The move could increase their losses by around Rs 14,000 crore, according to industry estimates.
The CCEA said gas prices will be revised every quarter from April 1.
The move spells big gains for upstream companies such as the government-owned ONGC, Oil India, and the Mukesh Ambani-run Reliance Industries.
T K Anantha Kumar, director-finance, Oil India, told CNBC TV18 realisations at the gross level will increase by Rs 380 crore annually for the company, “which will encourage further investments”.
However, Gail, the gas transmission company, is expected to be negatively impacted.
“As much as 30% of Gail’s revenue comes from petchem operations, which will be hit hard,” said an analyst with an international brokerage.
But this could give Gail a lever to negotiate with the government to get itself exempted from from the subsidy-sharing list.

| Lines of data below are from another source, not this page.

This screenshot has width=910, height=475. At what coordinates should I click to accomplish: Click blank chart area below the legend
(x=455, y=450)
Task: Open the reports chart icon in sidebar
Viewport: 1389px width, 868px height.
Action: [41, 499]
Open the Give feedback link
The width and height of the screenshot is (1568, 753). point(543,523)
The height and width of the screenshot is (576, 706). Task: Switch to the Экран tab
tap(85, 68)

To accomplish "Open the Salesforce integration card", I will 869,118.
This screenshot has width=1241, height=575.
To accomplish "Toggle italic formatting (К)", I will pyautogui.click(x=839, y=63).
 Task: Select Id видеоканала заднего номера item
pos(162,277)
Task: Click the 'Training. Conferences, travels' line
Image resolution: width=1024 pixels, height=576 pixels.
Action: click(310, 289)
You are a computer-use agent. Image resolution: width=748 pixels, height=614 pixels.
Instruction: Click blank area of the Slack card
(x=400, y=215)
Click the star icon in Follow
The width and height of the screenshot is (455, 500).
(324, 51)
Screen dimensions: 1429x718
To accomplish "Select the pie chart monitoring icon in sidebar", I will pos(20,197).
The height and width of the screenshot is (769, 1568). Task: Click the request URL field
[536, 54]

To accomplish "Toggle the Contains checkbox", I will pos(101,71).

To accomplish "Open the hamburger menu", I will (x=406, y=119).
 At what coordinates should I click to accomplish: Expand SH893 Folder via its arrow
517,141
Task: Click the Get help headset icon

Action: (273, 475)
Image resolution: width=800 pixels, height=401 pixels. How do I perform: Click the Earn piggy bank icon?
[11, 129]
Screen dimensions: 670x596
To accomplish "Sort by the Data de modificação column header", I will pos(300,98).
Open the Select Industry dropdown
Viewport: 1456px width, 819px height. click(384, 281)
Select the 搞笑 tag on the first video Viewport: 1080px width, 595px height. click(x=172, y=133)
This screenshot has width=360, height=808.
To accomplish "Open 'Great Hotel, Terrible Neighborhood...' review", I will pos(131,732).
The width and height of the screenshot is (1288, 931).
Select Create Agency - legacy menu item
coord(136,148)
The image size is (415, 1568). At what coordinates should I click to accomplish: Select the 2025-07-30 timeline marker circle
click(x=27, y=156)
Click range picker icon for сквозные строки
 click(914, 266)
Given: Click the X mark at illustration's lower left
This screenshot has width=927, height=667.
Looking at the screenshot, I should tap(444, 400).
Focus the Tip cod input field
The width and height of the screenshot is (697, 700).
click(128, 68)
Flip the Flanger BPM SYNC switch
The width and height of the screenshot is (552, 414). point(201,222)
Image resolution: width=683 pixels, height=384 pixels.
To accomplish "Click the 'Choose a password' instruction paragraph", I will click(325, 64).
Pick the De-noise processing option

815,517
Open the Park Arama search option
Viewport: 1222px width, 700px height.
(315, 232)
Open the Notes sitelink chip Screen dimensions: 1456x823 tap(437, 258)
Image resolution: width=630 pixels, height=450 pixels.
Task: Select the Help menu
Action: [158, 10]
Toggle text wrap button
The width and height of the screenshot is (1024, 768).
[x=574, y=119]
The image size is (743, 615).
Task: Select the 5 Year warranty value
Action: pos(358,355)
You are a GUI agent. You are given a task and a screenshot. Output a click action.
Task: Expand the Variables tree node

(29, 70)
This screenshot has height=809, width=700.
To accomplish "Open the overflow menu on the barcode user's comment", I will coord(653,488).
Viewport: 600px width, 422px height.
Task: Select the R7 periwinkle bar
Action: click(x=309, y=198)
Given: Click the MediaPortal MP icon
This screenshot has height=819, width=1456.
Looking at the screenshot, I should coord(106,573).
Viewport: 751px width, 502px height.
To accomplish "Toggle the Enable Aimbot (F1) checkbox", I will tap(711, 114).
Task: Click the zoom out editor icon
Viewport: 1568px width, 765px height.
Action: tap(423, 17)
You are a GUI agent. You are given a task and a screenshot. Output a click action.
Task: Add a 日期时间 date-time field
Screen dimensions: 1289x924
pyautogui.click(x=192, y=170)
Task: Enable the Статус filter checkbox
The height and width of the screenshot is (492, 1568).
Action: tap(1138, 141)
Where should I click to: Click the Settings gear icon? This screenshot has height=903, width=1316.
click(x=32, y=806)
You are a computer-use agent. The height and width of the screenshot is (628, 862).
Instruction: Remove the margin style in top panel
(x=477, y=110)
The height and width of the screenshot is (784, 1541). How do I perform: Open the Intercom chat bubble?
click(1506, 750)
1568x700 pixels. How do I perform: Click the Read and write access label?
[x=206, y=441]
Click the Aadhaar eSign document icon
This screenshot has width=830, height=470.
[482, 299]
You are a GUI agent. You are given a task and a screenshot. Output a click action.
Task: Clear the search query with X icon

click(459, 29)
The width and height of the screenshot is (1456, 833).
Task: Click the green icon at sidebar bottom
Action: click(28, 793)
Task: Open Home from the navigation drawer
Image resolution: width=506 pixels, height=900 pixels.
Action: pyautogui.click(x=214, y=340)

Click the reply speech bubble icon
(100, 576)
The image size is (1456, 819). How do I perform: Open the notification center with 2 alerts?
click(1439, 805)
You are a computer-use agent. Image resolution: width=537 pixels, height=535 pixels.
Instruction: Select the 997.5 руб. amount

The bill for fertiliser companies, however, will rise by Rs 8,000 crore.
“This is going to be a big negative for Iffco, Rashtriya Chemicals & Fertilisers, Deepak Fertilisers, Coromandel and Chambal,” said an analyst from a domestic brokerage, who did not wish to be cited.
And with the rupee hovering around Rs 60 per dollar, this loss could rise further to almost Rs 10,000 crore, experts said.
The worst hit, sources say, will be the power companies which will take a hit of about Rs 6,000 crore.
“This will increase the cost of generation for gas-based power plants from the current Rs 2.93 per kilowatt hour (kwH) to Rs 6.2 kwH. That renders gas-based power plants unviable,” said an industry source.
The power ministry had been requesting not to hike the price of gas beyond $5 per mmBtu.